Answer: 41.6 Joules Explain
This is a question about how much the energy inside a gas changes when it gets hotter . The solving step is:

First, we need to know that a "diatomic ideal gas" is like a gas whose tiny particles are made of two atoms stuck together (like oxygen, O₂). And "ideal" means we can use some simple rules for it.

The energy inside a gas that makes its particles move and wiggle around is called "internal energy." When you heat a gas up, its particles move faster and wiggle more, so its internal energy goes up!

To figure out how much the internal energy changes, we use a special "energy constant" for this type of gas. For a diatomic gas at room temperature (which is what 293 K means), this constant tells us how much energy each bit of gas gains for every degree it gets hotter. It's like 2.5 times R (the universal gas constant, which is about 8.314 Joules for every mole and every Kelvin change).

So, the specific energy constant for our gas (we can call it Cv) = 2.5 * 8.314 J/(mol·K) = 20.785 J/(mol·K).

Now, to find the total change in internal energy (let's call it ΔU), we multiply three things:
1. How many "moles" of gas we have (n = 1.00 mole). "Moles" is just a way to count a super-huge number of gas particles.
2. How much the temperature changed (ΔT = 2.00 K).
3. Our special energy constant for the gas (Cv = 20.785 J/(mol·K)).

So, we just multiply them all together:
ΔU = n * Cv * ΔT
ΔU = 1.00 mol * 20.785 J/(mol·K) * 2.00 K
ΔU = 41.57 Joules.

When we round it a little to make it neat, it's about 41.6 Joules.

Alternative answer

Answer: 41.6 J Explain
This is a question about how much the "inside energy" of a gas changes when it gets warmer . The solving step is:

First, we need to know that for an ideal gas, its internal energy (its "inside energy") only depends on its temperature.
And when we talk about how much this energy changes, we use a special rule that says:
Change in Energy = number of moles × a special constant (called $C_v$) × change in temperature.

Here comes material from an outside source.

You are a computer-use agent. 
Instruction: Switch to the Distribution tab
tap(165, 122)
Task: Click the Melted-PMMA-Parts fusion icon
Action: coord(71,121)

1. **Figure out the special constant ($C_v$) for this gas:** The problem says it's a "diatomic ideal gas." That means it's like two atoms stuck together (like O2 or N2). For these kinds of gases, the special constant ($C_v$) is always $\frac{5}{2}$ times the ideal gas constant ($R$).
The ideal gas constant ($R$) is a number we always use in these problems, and it's about 8.314 J/(mol·K).
So, $C_v = \frac{5}{2} \times 8.314 \text{ J/(mol·K)} = 2.5 \times 8.314 \text{ J/(mol·K)} = 20.785 \text{ J/(mol·K)}$.

2. **Plug in the numbers:**
* Number of moles ($n$) = 1.00 mol (given in the problem).
* Change in temperature ($\Delta T$) = 2.00 K (given in the problem).
* Our special constant ($C_v$) = 20.785 J/(mol·K) (what we just figured out).

Now, let's put them into our rule:
Change in Energy ($\Delta U$) = $n \times C_v \times \Delta T$
$\Delta U = 1.00 \text{ mol} \times 20.785 \text{ J/(mol·K)} \times 2.00 \text{ K}$

3. **Do the math:**
$\Delta U = 1 \times 20.785 \times 2 = 41.57 \text{ J}$

If we round it to three significant figures (because the numbers given have three), it's 41.6 J.